> **Task item**:
Start at the line that contains "1200x799 pixels.". Repeat it and each line after it, exactly, up to and including the final line of the data.
(Record set)
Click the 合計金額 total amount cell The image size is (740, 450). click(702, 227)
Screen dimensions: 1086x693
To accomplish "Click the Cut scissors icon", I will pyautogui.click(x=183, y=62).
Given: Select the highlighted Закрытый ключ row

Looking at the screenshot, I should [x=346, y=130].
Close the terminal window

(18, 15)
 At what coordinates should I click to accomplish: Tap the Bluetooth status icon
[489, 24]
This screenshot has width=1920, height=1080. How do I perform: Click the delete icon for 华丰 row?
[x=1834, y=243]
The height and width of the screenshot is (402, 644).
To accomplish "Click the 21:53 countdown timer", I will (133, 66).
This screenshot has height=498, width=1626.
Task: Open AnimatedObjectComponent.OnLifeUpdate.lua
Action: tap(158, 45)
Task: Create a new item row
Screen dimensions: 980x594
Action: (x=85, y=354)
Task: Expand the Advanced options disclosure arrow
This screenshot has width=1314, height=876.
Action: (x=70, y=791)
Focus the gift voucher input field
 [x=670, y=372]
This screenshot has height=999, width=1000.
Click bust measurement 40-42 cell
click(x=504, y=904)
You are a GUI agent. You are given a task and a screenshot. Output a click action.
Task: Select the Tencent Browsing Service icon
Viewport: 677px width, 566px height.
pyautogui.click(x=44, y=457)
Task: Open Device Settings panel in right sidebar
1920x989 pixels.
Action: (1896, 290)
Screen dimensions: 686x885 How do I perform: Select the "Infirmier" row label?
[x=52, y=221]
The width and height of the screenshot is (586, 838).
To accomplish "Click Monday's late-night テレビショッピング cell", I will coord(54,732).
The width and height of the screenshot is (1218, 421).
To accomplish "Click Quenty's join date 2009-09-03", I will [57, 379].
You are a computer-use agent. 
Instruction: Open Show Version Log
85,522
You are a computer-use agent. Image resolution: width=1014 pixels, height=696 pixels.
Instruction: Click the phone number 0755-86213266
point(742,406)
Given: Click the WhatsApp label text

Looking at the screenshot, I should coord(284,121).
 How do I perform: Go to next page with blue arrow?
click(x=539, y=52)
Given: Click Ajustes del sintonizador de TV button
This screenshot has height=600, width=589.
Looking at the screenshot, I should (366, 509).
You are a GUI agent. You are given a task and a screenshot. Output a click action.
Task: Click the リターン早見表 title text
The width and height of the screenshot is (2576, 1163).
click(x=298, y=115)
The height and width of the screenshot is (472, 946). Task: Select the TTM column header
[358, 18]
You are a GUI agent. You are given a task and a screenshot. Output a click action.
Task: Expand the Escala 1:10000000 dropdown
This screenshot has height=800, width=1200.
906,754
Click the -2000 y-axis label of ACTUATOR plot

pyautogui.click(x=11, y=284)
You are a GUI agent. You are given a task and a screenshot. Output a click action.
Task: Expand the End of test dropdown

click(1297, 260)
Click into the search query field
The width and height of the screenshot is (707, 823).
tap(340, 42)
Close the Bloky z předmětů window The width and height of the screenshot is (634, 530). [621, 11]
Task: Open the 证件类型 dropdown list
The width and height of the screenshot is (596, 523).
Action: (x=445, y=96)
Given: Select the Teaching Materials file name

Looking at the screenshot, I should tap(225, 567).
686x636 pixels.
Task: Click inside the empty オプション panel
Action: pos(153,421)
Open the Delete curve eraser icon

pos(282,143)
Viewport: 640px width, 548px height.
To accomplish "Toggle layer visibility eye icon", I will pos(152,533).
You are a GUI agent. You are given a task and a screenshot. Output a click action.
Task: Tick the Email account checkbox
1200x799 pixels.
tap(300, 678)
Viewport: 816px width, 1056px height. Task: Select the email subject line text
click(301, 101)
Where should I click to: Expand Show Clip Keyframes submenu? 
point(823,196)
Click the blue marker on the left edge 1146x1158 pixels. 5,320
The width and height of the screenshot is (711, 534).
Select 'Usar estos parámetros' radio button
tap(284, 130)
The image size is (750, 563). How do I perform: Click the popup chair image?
(End Record set)
> **Task output**:
1200x799 pixels.
tap(300, 678)
Viewport: 816px width, 1056px height. Task: Select the email subject line text
click(301, 101)
Where should I click to: Expand Show Clip Keyframes submenu? 
point(823,196)
Click the blue marker on the left edge 1146x1158 pixels. 5,320
The width and height of the screenshot is (711, 534).
Select 'Usar estos parámetros' radio button
tap(284, 130)
The image size is (750, 563). How do I perform: Click the popup chair image?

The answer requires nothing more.